Main Article Content

Anna Bacardit
Felip Combalia
Joaquim Font
Grau Baquero


Public concerns about the quality of life of human beings as well as the quality of natural environments and ecosystems have led to the increasing importance of sustainability for governments and for all industries, including the leather industry. In this context, more "ecological" leather goods are being demanded. It should be noted that this concept is often used without a scientific study to support it. 

This concept of sustainable or ecological product in the field of leather goods, are mainly associated with chrome-free tanneries (that is vegetable and wet-white), but this association should be backed up or dismissed by scientific evidence. A complete scientific study is required, which takes into account the different stages of leather production, including also the treatment of water and by-products, analyzing in a scientific and systematic way the environmental impact of each of these tanning processes. 

This study focuses on the life cycle analysis of the three basic tanning processes: chrome, vegetable and wet-white leather production. It will focus on European manufacturing to have reliable data and reduce uncertainty. 

In the tanning stage, the process with the greatest impact is the vegetable one, to highlight its high impact on global warming at 100 years (GWP100).
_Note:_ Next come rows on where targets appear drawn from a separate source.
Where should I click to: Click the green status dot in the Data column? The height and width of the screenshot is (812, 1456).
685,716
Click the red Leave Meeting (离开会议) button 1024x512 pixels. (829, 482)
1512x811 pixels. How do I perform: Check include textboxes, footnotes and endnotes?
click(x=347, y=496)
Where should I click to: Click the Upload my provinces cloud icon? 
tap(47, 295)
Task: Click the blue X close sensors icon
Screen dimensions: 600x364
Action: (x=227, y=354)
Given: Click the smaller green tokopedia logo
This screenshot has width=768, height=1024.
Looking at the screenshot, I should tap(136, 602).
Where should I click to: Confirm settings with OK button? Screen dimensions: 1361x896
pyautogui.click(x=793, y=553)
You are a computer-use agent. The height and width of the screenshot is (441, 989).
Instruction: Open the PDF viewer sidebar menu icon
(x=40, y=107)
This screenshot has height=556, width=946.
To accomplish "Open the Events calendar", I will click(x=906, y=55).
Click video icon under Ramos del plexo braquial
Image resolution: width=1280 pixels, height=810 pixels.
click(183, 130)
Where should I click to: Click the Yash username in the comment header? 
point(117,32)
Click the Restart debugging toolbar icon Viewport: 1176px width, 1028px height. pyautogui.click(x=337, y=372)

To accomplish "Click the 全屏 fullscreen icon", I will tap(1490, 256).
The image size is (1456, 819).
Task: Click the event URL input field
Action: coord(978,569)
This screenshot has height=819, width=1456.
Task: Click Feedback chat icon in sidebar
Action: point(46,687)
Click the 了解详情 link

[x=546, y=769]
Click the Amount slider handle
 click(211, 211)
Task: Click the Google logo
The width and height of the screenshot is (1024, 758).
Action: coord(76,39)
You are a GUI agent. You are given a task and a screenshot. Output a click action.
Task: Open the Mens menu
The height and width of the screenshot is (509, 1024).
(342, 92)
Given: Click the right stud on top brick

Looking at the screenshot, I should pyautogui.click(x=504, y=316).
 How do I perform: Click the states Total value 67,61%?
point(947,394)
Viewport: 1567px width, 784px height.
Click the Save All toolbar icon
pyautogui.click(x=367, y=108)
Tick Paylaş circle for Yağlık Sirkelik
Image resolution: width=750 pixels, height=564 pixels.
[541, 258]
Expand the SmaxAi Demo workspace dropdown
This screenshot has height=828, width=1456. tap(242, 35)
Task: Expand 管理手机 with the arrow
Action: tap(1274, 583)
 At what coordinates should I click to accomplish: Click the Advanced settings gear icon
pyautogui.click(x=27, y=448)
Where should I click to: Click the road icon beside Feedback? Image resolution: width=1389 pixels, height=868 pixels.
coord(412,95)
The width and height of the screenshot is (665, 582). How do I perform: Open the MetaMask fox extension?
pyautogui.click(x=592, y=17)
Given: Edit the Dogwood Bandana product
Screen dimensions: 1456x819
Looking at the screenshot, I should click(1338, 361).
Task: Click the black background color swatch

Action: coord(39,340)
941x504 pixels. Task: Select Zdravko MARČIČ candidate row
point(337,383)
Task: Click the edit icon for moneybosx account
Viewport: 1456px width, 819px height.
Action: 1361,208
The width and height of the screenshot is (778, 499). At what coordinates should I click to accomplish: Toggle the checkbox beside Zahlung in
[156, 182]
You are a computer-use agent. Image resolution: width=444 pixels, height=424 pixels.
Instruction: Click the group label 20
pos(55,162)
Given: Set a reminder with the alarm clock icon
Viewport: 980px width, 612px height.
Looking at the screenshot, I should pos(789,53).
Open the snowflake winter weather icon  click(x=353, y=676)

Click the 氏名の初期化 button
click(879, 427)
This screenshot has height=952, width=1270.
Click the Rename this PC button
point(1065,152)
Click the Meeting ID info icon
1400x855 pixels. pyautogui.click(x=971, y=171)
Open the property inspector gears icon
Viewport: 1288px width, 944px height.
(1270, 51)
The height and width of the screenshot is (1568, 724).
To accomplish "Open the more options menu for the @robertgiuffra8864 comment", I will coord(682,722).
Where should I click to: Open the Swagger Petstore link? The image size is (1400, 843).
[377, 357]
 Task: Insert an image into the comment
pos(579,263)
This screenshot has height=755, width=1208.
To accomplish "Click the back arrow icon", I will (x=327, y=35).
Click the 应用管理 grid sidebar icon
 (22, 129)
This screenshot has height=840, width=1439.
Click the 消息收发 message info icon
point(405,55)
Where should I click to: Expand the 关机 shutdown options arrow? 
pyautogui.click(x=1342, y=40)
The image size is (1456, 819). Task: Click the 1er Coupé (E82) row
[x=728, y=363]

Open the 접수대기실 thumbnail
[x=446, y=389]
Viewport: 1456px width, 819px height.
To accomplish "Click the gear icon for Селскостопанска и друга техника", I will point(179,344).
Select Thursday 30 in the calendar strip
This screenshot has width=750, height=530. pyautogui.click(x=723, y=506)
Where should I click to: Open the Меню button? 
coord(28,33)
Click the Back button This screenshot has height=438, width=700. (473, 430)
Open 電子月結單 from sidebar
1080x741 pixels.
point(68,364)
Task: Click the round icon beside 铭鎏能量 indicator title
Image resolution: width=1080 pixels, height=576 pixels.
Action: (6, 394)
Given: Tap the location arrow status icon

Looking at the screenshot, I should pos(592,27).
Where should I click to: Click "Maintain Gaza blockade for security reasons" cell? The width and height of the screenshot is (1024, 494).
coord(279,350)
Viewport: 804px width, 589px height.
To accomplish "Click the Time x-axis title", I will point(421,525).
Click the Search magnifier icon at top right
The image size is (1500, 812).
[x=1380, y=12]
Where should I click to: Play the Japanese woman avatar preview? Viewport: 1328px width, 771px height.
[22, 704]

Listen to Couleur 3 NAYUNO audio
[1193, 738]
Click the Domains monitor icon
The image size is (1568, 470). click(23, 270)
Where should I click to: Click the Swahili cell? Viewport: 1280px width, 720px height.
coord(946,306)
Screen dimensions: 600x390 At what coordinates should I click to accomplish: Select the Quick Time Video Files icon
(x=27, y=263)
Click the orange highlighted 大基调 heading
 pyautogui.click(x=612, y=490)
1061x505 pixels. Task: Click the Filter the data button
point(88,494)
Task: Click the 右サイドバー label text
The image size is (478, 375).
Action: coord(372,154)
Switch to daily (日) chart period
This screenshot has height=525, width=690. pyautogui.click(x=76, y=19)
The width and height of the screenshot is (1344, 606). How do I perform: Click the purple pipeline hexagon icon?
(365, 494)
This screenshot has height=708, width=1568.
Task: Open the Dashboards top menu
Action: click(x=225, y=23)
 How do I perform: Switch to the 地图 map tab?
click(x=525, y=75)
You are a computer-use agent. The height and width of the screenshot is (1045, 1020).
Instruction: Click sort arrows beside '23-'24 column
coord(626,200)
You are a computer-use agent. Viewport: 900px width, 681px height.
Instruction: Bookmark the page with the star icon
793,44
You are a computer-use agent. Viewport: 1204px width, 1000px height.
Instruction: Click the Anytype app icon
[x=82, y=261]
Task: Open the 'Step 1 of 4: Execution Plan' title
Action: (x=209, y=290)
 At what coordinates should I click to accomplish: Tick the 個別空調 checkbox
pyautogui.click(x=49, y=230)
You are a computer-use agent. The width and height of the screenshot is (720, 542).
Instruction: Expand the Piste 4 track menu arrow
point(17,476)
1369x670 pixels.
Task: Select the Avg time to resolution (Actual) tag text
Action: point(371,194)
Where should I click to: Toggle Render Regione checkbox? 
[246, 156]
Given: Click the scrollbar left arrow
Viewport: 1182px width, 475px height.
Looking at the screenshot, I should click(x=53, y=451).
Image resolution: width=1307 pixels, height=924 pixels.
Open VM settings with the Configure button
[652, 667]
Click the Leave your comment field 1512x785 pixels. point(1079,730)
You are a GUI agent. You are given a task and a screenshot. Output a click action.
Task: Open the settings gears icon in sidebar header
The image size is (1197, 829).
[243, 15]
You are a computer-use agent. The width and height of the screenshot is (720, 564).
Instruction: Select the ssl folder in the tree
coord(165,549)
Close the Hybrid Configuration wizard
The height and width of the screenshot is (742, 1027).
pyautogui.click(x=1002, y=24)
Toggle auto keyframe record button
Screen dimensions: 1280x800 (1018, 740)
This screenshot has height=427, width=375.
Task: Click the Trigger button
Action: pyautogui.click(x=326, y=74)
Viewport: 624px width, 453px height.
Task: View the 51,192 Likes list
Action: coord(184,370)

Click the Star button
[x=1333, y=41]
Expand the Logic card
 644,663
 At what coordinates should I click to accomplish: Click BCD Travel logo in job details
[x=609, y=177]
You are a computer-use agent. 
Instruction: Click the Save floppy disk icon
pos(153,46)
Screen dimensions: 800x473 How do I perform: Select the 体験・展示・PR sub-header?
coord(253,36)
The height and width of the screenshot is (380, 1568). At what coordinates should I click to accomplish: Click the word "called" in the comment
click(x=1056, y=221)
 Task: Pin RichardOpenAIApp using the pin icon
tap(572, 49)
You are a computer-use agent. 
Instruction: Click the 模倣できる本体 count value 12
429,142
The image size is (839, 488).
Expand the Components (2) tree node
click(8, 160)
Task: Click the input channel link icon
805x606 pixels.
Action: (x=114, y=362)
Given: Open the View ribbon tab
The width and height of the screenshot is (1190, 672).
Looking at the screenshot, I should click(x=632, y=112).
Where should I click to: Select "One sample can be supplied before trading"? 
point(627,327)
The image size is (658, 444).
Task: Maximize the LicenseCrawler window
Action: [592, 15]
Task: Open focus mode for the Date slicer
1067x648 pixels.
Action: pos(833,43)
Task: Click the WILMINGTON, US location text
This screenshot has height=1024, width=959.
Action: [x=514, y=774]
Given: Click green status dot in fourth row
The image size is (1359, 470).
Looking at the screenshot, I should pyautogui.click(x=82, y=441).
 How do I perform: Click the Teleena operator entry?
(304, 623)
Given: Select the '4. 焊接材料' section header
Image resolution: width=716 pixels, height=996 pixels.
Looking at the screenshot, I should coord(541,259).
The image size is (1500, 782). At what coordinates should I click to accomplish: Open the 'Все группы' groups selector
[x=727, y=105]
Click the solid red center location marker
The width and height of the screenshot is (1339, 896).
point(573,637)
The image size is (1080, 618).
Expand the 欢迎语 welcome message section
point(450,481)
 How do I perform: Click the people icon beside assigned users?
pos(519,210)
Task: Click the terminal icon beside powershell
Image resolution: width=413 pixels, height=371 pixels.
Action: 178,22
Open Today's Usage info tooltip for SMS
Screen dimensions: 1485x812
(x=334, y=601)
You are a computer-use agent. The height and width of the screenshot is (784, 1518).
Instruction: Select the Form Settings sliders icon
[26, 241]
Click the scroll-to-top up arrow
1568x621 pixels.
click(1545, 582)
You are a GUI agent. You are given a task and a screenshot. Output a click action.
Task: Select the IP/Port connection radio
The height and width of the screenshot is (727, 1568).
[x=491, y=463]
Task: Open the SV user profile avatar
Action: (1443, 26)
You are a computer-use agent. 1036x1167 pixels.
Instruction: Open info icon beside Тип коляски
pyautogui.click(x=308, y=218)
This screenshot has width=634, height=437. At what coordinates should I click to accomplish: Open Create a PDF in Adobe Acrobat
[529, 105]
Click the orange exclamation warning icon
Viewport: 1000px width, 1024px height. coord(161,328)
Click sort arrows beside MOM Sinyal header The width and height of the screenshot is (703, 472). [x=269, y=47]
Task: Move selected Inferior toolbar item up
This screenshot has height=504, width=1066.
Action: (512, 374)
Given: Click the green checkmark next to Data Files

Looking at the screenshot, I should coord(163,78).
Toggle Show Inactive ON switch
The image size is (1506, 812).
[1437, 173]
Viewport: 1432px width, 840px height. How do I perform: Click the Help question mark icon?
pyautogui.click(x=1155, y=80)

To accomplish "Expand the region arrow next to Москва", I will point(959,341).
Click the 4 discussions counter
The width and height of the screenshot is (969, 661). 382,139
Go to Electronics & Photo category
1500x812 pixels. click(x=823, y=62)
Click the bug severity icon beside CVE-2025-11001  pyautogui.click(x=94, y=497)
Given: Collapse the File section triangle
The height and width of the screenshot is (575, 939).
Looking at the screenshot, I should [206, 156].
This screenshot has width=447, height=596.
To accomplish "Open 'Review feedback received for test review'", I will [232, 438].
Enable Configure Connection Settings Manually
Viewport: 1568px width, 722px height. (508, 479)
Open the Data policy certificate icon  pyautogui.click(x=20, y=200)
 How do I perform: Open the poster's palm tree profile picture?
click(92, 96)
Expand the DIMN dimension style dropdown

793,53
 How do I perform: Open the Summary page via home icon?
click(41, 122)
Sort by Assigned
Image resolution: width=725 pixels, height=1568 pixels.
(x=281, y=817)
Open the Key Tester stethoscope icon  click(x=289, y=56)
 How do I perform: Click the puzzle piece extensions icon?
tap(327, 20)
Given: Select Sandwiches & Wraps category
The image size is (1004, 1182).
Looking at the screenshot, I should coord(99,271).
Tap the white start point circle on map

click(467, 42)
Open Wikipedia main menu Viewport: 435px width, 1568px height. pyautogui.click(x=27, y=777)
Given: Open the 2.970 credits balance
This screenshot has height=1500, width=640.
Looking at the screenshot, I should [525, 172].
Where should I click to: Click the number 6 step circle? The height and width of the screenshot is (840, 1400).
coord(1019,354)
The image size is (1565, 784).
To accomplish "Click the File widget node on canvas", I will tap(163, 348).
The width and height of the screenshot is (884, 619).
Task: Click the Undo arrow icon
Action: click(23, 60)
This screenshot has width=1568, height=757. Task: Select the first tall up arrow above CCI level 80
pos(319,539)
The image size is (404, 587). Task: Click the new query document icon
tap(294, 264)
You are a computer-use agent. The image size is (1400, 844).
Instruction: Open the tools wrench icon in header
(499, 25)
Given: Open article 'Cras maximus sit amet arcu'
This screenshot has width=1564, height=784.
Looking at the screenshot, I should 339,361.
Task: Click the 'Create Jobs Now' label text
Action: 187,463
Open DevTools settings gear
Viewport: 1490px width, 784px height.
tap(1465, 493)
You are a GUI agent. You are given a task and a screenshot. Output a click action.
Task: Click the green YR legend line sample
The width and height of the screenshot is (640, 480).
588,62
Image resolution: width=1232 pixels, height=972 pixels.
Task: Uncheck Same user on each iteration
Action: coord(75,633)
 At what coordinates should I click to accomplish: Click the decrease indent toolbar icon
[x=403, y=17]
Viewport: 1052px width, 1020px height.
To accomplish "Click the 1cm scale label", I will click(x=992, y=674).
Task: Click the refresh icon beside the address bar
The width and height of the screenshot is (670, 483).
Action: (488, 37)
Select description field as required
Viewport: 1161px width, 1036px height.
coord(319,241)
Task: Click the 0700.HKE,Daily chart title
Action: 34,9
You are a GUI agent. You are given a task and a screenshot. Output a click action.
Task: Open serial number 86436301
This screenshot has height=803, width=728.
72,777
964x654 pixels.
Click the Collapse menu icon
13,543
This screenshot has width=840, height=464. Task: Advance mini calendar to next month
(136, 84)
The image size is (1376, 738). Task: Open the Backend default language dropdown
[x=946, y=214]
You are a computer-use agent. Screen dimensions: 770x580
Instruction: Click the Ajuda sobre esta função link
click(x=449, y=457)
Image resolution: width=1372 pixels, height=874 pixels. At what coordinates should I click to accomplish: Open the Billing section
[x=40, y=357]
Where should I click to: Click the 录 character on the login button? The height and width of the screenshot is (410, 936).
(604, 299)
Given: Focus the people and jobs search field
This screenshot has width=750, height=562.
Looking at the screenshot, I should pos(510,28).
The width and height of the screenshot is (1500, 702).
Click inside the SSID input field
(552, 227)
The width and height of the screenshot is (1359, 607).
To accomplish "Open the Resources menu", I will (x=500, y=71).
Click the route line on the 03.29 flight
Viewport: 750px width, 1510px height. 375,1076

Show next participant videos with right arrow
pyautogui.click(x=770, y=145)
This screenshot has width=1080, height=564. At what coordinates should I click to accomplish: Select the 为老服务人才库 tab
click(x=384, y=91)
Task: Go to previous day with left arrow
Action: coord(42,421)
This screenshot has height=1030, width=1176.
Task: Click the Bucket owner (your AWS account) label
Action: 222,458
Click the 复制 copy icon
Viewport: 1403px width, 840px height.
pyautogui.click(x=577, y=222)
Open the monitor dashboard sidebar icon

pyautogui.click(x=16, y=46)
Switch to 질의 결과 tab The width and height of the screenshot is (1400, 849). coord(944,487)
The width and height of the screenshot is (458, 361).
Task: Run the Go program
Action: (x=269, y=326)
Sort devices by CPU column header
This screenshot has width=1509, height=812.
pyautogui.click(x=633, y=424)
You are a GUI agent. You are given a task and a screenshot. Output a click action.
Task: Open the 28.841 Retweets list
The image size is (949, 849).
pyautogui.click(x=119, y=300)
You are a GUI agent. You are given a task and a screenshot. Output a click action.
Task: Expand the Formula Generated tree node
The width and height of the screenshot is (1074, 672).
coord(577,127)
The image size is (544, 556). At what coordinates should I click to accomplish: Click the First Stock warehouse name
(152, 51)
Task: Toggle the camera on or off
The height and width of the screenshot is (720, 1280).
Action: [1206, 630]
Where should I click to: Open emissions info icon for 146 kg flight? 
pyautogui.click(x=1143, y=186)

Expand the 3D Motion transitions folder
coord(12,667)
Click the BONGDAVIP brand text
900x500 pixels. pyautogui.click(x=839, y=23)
This result is due to the energy necessary for the production of mimosa and quebracho in addition to the energy for the processing of the leather in the drums. 

Wet white tanning with glutaraldehyde has lowest environmental results than vegetable tanning. 

The chrome tanning process (wet blue) also stands out for its reduced environmental impact. 

Subsequently, to have a global view of the entire production, the LCA of the post-tanning stages must be performed to evaluate the impact of each of the systems studied.